The set-up at the rectory at Joe’s first assignment is emblematic of the state of the world. There life is lived under the sway of Mrs Cox, the last in my father’s line of formidable housekeepers. Her dog attacks the priests’ ankles; her TV, running loud and long, is an obnoxious presence. Why is it so? Joe’s epiphany comes when he spots the horny, prayer-scarred knees and dog-bitten ankles of the pastor, Fr Van Slaag. He realizes that the old man is using Mrs Cox and her dog as crosses, “as a means of sanctification and salvation — making life make sense, which it otherwise wouldn’t.”

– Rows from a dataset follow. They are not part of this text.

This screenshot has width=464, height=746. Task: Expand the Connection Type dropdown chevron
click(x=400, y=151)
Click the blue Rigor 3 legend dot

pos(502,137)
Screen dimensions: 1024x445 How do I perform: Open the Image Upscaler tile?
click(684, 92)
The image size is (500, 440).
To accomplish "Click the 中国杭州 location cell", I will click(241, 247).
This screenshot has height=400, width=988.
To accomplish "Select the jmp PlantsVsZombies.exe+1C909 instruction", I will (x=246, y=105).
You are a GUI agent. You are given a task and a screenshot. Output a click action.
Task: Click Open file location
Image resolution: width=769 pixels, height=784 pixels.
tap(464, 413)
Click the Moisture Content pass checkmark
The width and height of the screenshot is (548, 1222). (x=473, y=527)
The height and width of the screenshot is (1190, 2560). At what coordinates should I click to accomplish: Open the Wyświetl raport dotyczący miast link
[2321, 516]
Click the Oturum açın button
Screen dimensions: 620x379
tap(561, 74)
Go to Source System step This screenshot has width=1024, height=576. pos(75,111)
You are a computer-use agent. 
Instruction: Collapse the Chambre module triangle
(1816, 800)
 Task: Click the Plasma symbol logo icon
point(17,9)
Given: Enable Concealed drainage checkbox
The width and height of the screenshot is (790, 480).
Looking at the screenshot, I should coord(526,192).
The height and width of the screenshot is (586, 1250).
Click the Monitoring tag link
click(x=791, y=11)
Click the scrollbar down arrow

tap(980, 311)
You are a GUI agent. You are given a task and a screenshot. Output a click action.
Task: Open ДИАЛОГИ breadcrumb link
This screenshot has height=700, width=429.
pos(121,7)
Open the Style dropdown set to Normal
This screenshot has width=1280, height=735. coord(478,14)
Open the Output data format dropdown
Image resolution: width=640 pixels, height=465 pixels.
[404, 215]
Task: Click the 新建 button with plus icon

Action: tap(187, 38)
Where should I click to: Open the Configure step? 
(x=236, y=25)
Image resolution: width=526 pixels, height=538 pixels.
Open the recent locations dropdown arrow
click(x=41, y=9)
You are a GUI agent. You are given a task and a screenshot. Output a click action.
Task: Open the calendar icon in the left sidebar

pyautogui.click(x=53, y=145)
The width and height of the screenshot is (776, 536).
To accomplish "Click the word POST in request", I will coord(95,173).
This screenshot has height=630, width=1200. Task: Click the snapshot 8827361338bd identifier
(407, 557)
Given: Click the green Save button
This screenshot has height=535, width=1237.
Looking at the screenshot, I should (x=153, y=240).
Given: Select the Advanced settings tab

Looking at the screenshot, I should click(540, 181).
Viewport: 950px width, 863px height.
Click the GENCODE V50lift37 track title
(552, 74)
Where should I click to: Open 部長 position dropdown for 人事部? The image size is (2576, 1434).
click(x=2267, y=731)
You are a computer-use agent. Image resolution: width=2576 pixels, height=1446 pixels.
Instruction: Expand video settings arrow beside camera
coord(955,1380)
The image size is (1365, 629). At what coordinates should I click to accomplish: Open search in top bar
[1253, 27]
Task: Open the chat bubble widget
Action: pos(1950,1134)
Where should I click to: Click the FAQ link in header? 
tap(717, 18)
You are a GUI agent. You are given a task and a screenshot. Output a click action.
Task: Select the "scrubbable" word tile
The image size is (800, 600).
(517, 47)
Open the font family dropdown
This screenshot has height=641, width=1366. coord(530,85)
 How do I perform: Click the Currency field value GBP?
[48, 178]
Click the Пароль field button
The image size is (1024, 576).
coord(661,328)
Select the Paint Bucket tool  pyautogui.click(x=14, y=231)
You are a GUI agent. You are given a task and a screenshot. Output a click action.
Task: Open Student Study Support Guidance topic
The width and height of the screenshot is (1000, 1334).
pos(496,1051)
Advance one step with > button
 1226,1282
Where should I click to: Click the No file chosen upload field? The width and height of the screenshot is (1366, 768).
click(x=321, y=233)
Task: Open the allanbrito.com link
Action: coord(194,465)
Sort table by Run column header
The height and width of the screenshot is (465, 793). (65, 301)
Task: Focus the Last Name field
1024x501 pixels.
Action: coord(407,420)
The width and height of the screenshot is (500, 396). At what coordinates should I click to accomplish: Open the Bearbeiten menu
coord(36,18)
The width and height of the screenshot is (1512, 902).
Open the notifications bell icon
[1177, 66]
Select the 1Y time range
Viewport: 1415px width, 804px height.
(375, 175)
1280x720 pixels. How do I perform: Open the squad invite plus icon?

My father was drawn to priests as a subject because their lives are rich in anomaly, in the tensions and contradictions between earthly and spiritual goals that make moral scrutiny interesting. Time-serving, empire-building, reforming, all take on further moral complexity in the context of the priesthood. Beyond that, though, the predicament of the priest had a gruesome and particular fascination for him. To many young men of his generation, the problem of a religious vocation boiled down to what one would have to give up in order to assume what was, after all, a good place in this world — not to mention excellent chances for a better one in the next. But to a man like my father, the real problem seemed less giving things up than taking them on: taking on people, specifically.